Google Drive Solves Another Problem

Yesterday, I sunk some time into exploring what was out there in the way of diabetes-tracking mobile apps.

What I envisioned was something like MyFitnessPal, which has an extensive database of food products and their nutritional values, and which can also be used to track weight and exercise activity. So what I had in mind was basically MyFitnessPal, plus a couple of extra fields for diabetes tracking, specifically blood glucose level and insulin dose. Instead, I discovered a laundry list of apps that track carbohydrate intake and blood glucose, and not a whole lot else.

The app that looked the most promising, Glooko, is tied to a peripheral device that "imports" blood glucose readings from one's own meter. That is, you can't use Glooko to input your blood glucose levels manually. This is, to put it lightly, a fatal flaw.

Many other apps exist in which you can manually enter blood glucose levels, and some even offer the ability to track A1C levels, weight, blood pressure, and so on. These apps typically have "notification" features - glorified alarms - that remind you to take your pills or work out or eat your breakfast. They all have some level of graphing capability so that you can track your basic inputs.

But they're all missing something critical. Almost none of them allow you to track your fat intake. (Glooko is an exception here, but again, I can't take advantage of this feature if I'm unable to input my blood glucose readings.) Virtually none of them have a database of foods from which to add food values. Most of them display ads, and only the premium versions of each app provides any kind of "business intelligence" around one's diabetes numbers.

I had previously "solved" this problem with a 20-megabyte Excel spreadsheet that I once kept in a failed attempt to get a handle on my numbers. The Achilles Heel in that undertaking was that it required me to pass the sheet back and forth from work to home to vacation spot and access it on a laptop any time I needed to update it. It was too large and too complex to be stored in the cloud, and thus it wasn't "portable."

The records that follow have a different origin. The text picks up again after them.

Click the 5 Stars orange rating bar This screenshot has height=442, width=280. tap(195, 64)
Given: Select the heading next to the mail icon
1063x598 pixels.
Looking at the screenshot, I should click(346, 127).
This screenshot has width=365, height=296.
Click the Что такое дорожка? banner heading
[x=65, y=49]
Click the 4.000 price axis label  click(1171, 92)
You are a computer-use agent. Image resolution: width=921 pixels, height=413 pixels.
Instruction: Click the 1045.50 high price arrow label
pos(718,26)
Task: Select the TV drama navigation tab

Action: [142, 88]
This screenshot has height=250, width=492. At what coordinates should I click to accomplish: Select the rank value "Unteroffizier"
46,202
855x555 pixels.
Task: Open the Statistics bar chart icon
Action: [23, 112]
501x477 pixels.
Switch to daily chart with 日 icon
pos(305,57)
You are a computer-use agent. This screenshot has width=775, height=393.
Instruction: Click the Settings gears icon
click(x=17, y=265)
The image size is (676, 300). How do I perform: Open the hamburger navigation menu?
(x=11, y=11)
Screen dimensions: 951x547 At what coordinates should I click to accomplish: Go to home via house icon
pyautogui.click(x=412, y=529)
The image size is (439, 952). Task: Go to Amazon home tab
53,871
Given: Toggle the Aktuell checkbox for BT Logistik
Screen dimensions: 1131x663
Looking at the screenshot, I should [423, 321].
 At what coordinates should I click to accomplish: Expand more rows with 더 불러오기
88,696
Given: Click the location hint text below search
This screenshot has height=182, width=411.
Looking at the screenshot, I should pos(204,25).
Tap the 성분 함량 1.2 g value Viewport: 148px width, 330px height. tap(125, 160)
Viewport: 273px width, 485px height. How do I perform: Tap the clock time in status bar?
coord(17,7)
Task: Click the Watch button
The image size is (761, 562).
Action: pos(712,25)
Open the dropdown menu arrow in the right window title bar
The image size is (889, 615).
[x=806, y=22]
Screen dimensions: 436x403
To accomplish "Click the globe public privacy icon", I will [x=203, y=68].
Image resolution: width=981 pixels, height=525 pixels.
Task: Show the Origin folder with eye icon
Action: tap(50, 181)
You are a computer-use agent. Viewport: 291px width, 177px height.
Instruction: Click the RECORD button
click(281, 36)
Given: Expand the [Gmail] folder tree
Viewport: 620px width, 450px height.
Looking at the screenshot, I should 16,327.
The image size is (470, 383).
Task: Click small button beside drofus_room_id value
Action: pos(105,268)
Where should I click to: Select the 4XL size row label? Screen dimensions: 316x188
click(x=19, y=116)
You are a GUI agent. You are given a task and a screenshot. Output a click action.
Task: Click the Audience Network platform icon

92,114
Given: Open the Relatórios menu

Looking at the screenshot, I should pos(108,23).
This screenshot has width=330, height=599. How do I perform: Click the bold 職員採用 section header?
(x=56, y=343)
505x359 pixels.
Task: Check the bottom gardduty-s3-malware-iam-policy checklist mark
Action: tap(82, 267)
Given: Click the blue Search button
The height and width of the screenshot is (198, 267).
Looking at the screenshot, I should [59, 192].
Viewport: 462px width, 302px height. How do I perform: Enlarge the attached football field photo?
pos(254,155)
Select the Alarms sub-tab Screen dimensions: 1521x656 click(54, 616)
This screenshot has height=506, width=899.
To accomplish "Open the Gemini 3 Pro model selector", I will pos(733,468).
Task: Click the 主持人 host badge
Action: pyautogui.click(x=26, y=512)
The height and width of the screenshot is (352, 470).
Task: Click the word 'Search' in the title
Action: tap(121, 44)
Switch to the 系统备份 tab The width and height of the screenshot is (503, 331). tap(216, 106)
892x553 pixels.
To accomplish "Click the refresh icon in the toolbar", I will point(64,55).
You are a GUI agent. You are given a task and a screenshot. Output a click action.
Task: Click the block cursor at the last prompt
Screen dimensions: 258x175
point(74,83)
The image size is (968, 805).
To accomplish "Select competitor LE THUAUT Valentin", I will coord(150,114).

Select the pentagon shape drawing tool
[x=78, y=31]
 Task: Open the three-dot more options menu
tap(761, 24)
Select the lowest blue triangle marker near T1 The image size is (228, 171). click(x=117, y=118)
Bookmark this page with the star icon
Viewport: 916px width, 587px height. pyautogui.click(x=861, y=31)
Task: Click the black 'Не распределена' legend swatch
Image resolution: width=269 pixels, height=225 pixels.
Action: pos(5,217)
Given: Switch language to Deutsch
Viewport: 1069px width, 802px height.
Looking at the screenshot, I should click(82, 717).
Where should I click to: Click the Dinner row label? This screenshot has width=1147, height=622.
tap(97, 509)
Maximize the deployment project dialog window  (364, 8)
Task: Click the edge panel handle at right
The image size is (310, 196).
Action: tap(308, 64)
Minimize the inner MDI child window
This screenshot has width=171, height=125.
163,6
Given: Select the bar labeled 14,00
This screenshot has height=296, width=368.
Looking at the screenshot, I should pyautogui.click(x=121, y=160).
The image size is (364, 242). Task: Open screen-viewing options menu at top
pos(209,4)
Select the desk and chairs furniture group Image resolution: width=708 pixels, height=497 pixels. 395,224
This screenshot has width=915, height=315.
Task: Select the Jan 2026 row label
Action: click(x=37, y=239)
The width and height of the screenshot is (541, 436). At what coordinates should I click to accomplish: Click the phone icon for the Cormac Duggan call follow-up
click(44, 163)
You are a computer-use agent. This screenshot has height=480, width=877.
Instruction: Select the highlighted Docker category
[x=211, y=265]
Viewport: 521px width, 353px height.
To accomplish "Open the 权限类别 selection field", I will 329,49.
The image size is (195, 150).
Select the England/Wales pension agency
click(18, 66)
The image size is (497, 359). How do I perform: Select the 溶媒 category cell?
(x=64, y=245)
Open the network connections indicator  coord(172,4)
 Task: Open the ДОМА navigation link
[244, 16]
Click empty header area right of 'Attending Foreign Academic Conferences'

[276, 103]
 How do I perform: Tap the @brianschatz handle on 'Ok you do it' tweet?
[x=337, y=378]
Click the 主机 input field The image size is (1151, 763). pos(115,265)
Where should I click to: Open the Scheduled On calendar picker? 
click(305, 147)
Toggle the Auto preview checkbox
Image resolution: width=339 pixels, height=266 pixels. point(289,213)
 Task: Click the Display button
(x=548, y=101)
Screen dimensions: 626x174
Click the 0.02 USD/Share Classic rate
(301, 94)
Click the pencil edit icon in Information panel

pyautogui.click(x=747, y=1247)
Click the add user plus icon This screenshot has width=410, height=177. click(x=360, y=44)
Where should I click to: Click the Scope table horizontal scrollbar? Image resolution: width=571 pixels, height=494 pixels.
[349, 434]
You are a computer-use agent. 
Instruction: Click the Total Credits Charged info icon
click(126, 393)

Well, for a long time now, Google Drive - formerly Google Documents - has been offering a "Forms" feature, which cleverly marries the features of the ActiveX controls of 1990s-era Microsoft Access "forms" feature to Google's proprietary spreadsheet application. For whatever reason in previous years, I was never able to really get a handle on the user interface. But now, the technology has developed to the point that it is now fully intuitive.

Google, for its part, bills this as a survey tool. But it's not really a survey tool so much as a data collection device. Simply design a front-end form that asks the user for data inputs, and it will insert the data into a back-end spreadsheet. From there, I can design all the charts and graphs and data analysis I need to glean what I need to glean from this information.

Best of all, I can access this at work, at home, in my car, in a coffee shop, in the gym, or wherever else my phone, tablet, laptop, or desktop happens to be. I can add whatever fields I want to this form, and collect any information I want to. If I want to track fat, I can. If I want to track exercise, or bedtime, or phases of the moon, or stock prices, and related it to my blood sugar... I can! Period, end of story.

The moral of the story is that Google is pretty awesome and the features they build into their products are excellent, even if it doesn't initially seem obvious to users like me.

But I guess the real moral of the story is that when existing technologies don't perfectly meet your needs, you should consider a DIY approach. Build your own app. Why not?